Um sinal de que a emissora reconheceu o erro foi a decisão de suspender o próximo projeto aprovado, a novela de Maria Adelaide Amaral e Vincent Villari, e colocar na frente "Velho Chico", de Benedito Ruy Barbosa. Trata-se de uma trama que se desenvolve às margens do São Francisco e trata da transposição do rio e conflitos de fazendeiros da região.
2. Intervenção em "Babilônia": Diante do insucesso da novela de Gilberto Braga e com a tendência de crescimento de "Os Dez Mandamentos", então na faixa dos 12 a 15 pontos, a Globo se precipitou e determinou o encurtamento da sua trama. Isso fez com que "A Regra do Jogo" estreasse bem no momento em que a novela bíblica da Record estava em curva ascendente. A tática não diminuiu o ímpeto de "Os Dez Mandamentos" e prejudicou a novela de João Emanuel Carneiro.
3. Soberba: Em público, a direção da Globo reconheceu os méritos de "Os Dez Mandamentos" e a "fragilidade" de "Babilônia". Também foi elegante ao entender como "natural" o crescimento da novela bíblica e as derrotas que sofreu da concorrente no Ibope.
Em privado, executivos da emissora diziam que o sucesso de "Os Dez Mandamentos" foi apenas mais um caso isolado, como outros, em que um programa de qualidade considerada inferior bateu a líder de audiência. Por este raciocínio, bastava ter paciência e esperar o fim da novela da Record para as coisas voltarem a ser como antes.
Record
1. Enrolação: Fato comum na teledramaturgia, o sucesso de "Os Dez Mandamentos" levou a Record a se decidir por esticar a novela no meio do caminho. Os 20 capítulos adicionais, não previstos, coincidiram com o período das dez pragas. Assim, esta parte da trama se estendeu por 45 capítulos, uma eternidade. Curiosamente, foi no momento em que "Os Dez Mandamentos" se tornou mais arrastada que a sua audiência mais cresceu.
2. Falta de planejamento: O sucesso alcançado por "Os Dez Mandamentos" foi muito maior do que o previsto. Isso acontece, mas acabou expondo a ausência de planos da emissora para conservar a audiência conquistada. Nos últimos dois meses, a Record deixou transparecer a sua hesitação, anunciando diferentes ideias e tomando decisões polêmicas.
Depois de exibir chamadas de "A Escrava Mãe" como a novela que sucederia "Os Dez Mandamentos", a emissora desistiu de apresentá-la já e resolveu colocar no horário reprises de séries bíblicas. E depois de anunciar que "Terra Prometida" entraria em março de 2016, novamente mudou de ideia e resolveu produzir antes uma "segunda temporada" de "Os Dez Mandamentos", com cerca de 60 capítulos. Não duvide se os planos da Record mudarem novamente.

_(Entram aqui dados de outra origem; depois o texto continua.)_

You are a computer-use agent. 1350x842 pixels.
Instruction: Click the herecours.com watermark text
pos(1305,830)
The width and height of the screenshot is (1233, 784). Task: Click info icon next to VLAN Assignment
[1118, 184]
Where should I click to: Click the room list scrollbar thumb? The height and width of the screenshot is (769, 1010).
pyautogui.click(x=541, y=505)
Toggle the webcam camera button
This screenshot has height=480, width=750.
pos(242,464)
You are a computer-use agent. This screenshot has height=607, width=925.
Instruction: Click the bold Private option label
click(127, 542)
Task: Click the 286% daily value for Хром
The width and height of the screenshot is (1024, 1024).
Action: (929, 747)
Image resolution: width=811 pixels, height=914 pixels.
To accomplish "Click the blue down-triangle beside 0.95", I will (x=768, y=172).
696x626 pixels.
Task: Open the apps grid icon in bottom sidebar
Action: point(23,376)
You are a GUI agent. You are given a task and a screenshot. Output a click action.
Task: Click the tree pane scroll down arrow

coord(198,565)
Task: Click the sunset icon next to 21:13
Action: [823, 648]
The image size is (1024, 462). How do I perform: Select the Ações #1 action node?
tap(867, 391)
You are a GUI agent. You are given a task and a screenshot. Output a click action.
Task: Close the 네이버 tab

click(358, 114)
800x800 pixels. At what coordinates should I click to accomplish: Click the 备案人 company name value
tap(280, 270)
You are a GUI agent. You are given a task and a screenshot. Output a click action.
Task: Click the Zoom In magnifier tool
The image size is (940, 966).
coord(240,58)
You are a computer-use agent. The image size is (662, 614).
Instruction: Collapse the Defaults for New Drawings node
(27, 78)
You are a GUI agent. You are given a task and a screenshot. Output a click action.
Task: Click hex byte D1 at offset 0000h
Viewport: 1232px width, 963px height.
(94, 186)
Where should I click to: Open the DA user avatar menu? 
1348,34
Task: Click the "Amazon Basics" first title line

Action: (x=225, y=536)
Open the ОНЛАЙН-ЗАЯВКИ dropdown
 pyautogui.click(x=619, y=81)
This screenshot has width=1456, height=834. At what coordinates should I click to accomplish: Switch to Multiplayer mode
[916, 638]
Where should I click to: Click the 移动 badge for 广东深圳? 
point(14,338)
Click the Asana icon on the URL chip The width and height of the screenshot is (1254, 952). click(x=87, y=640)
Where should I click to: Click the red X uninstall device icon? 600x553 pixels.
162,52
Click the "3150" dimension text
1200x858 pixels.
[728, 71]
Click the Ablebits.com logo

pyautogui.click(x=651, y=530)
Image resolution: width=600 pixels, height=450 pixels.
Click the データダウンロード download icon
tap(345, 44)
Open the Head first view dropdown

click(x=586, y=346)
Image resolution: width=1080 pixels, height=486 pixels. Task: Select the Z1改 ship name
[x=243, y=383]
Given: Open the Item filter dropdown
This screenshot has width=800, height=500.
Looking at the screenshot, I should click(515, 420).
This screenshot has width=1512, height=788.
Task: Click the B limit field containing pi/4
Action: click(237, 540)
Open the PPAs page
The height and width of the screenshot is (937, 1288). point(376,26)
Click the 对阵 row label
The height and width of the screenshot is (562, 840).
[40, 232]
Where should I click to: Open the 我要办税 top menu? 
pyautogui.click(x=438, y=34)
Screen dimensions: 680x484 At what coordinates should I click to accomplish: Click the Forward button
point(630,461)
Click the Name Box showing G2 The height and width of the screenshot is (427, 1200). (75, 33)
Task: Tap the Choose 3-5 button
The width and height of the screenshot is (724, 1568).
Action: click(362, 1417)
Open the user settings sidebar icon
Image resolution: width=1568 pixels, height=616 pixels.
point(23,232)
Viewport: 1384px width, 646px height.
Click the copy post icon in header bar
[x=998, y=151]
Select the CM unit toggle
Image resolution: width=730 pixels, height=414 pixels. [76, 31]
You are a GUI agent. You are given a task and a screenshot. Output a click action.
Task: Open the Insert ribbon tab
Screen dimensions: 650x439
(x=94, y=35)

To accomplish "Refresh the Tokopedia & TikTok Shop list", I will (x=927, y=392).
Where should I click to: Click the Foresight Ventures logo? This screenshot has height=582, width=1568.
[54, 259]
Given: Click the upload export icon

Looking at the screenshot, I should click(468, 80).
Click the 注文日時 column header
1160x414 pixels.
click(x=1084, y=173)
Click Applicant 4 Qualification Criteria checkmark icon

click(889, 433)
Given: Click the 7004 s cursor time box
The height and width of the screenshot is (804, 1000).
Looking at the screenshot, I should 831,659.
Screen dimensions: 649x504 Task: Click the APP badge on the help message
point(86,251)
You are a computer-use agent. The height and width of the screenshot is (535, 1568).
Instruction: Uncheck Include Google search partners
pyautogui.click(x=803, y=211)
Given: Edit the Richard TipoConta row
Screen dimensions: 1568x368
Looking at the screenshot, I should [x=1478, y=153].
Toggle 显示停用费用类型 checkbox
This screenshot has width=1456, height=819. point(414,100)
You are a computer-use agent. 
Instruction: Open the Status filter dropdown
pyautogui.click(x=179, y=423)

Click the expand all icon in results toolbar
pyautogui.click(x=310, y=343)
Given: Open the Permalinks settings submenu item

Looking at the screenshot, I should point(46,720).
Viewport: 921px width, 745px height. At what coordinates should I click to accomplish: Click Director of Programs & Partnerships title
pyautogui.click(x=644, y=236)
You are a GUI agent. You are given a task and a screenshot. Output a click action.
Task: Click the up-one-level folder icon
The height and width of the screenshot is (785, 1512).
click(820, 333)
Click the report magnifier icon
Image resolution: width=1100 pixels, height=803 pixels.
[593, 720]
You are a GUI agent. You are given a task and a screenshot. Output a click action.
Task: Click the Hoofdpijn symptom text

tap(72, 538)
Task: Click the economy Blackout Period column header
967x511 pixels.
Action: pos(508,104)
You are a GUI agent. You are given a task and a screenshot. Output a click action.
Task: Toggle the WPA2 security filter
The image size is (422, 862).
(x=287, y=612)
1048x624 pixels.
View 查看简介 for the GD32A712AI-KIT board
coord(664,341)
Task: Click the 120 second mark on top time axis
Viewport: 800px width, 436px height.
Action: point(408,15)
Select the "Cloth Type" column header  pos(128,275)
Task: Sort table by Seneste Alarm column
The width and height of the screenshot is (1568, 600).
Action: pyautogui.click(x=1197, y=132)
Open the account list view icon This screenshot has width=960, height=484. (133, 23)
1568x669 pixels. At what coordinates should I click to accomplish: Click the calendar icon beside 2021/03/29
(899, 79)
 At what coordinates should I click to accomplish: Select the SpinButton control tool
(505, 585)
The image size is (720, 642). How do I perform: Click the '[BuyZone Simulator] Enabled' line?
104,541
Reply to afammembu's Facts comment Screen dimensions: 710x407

3. Hipocrisia: Ao longo de todo o período de exibição de "Os Dez Mandamentos", a Record estimulou uma percepção moralista por parte do público ao dizer que estava exibindo "a novela da família brasileira". Pior, ao transformar Marcelo Rezende em garoto-propaganda desta campanha, a emissora foi altamente hipócrita – não há nada menos família na programação da Record do que o "Cidade Alerta" apresentado por ele.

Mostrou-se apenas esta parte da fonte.